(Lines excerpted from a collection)
+++

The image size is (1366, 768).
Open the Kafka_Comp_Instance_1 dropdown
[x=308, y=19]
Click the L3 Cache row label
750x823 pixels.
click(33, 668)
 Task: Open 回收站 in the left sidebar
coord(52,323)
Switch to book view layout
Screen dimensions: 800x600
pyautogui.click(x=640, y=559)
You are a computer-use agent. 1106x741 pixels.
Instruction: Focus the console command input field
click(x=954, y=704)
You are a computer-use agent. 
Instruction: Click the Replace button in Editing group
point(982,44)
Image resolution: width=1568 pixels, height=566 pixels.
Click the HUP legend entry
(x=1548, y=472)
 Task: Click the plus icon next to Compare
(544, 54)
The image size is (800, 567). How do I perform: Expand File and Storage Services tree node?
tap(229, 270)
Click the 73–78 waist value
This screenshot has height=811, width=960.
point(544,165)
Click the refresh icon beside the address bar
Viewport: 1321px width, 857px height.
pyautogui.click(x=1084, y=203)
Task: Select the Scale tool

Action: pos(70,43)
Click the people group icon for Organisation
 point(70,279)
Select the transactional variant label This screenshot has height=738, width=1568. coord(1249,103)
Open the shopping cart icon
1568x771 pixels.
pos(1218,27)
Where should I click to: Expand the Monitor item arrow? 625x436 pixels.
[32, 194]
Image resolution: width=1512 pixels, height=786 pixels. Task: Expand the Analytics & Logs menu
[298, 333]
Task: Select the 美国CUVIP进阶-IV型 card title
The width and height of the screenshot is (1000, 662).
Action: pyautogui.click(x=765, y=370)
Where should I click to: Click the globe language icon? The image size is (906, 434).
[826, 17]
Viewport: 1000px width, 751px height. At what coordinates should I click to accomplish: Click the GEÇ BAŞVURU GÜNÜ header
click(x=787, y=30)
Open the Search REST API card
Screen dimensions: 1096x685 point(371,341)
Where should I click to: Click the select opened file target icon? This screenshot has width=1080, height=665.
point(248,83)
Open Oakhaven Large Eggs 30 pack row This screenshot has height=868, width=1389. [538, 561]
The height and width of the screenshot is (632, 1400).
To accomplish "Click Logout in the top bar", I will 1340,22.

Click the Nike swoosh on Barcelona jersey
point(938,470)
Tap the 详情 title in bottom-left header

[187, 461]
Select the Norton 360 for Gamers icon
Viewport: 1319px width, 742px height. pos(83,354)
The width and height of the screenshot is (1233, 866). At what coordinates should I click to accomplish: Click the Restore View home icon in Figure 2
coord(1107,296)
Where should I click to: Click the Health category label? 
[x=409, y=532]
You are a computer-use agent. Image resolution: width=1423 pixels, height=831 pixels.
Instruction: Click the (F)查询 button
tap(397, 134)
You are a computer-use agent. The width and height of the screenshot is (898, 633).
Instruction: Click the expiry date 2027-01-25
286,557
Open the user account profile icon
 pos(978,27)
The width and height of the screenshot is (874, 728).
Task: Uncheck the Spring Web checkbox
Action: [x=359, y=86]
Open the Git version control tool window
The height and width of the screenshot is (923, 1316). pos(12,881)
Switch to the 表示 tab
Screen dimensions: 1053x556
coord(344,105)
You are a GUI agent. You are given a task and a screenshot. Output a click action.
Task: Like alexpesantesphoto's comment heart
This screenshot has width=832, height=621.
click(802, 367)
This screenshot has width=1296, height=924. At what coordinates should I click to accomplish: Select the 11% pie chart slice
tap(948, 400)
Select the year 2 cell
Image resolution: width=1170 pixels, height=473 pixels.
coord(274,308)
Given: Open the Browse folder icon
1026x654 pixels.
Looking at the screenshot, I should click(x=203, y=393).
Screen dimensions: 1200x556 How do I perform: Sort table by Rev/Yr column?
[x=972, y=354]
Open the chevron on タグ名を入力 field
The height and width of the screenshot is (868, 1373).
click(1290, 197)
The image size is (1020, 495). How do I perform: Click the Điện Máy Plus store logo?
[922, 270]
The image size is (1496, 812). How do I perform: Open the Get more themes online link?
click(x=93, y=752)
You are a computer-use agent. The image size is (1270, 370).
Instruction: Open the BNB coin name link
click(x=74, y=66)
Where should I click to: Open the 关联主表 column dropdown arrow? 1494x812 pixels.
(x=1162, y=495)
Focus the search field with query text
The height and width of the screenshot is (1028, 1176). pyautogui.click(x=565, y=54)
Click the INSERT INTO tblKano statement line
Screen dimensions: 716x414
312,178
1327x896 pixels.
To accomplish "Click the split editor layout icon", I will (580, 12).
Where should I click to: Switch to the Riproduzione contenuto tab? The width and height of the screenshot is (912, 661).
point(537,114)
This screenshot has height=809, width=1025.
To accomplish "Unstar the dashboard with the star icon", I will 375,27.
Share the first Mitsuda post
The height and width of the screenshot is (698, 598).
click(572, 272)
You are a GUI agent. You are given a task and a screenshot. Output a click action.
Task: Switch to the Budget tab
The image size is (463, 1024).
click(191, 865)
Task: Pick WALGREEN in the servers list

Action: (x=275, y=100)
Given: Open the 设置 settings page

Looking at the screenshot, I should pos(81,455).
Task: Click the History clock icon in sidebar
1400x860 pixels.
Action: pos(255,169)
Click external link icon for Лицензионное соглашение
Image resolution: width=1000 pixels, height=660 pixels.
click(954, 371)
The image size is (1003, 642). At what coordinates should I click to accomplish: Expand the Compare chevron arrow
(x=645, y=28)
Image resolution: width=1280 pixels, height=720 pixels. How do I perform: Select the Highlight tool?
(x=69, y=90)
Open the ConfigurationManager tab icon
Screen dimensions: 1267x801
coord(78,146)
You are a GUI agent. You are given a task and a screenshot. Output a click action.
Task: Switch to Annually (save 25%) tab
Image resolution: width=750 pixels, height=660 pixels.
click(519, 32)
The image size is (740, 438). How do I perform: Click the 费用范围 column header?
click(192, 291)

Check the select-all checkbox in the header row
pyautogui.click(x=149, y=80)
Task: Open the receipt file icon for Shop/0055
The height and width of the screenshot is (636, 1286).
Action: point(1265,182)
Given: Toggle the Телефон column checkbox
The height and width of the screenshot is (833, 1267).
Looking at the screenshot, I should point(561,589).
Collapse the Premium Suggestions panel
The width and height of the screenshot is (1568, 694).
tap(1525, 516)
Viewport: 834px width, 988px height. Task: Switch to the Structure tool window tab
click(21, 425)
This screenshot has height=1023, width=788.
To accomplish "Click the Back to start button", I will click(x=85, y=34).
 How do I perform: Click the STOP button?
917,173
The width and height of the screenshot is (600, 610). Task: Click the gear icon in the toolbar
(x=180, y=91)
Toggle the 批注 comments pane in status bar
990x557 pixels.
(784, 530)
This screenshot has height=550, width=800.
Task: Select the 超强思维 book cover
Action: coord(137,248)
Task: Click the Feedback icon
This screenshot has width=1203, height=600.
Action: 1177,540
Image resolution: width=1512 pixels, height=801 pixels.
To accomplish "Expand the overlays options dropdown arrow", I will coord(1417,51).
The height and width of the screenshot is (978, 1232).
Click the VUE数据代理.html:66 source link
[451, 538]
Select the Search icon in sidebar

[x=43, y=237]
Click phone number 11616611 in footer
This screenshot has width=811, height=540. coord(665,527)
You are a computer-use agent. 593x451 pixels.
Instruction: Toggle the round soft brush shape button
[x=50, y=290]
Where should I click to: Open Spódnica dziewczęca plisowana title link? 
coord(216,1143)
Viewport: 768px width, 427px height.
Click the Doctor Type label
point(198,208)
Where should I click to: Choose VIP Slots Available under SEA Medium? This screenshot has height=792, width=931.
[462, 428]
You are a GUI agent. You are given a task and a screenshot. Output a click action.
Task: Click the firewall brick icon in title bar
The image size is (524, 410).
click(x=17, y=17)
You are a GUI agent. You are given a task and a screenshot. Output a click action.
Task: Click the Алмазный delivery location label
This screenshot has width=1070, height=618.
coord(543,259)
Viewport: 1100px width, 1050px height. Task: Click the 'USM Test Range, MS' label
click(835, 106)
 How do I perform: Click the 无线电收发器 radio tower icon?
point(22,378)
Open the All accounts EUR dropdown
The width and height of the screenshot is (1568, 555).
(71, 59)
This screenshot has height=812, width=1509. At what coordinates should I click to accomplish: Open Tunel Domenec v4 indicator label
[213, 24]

+++

To do.
Can you convert the lines from the one containing "Select the Search icon in sidebar" through the one containing "coord(216,1143)", both included, into a numbered list with any blank lines dropped?

Correct response.
1. Select the Search icon in sidebar
2. [x=43, y=237]
3. Click phone number 11616611 in footer
4. This screenshot has width=811, height=540. coord(665,527)
5. You are a computer-use agent. 593x451 pixels.
6. Instruction: Toggle the round soft brush shape button
7. [x=50, y=290]
8. Where should I click to: Open Spódnica dziewczęca plisowana title link? 
9. coord(216,1143)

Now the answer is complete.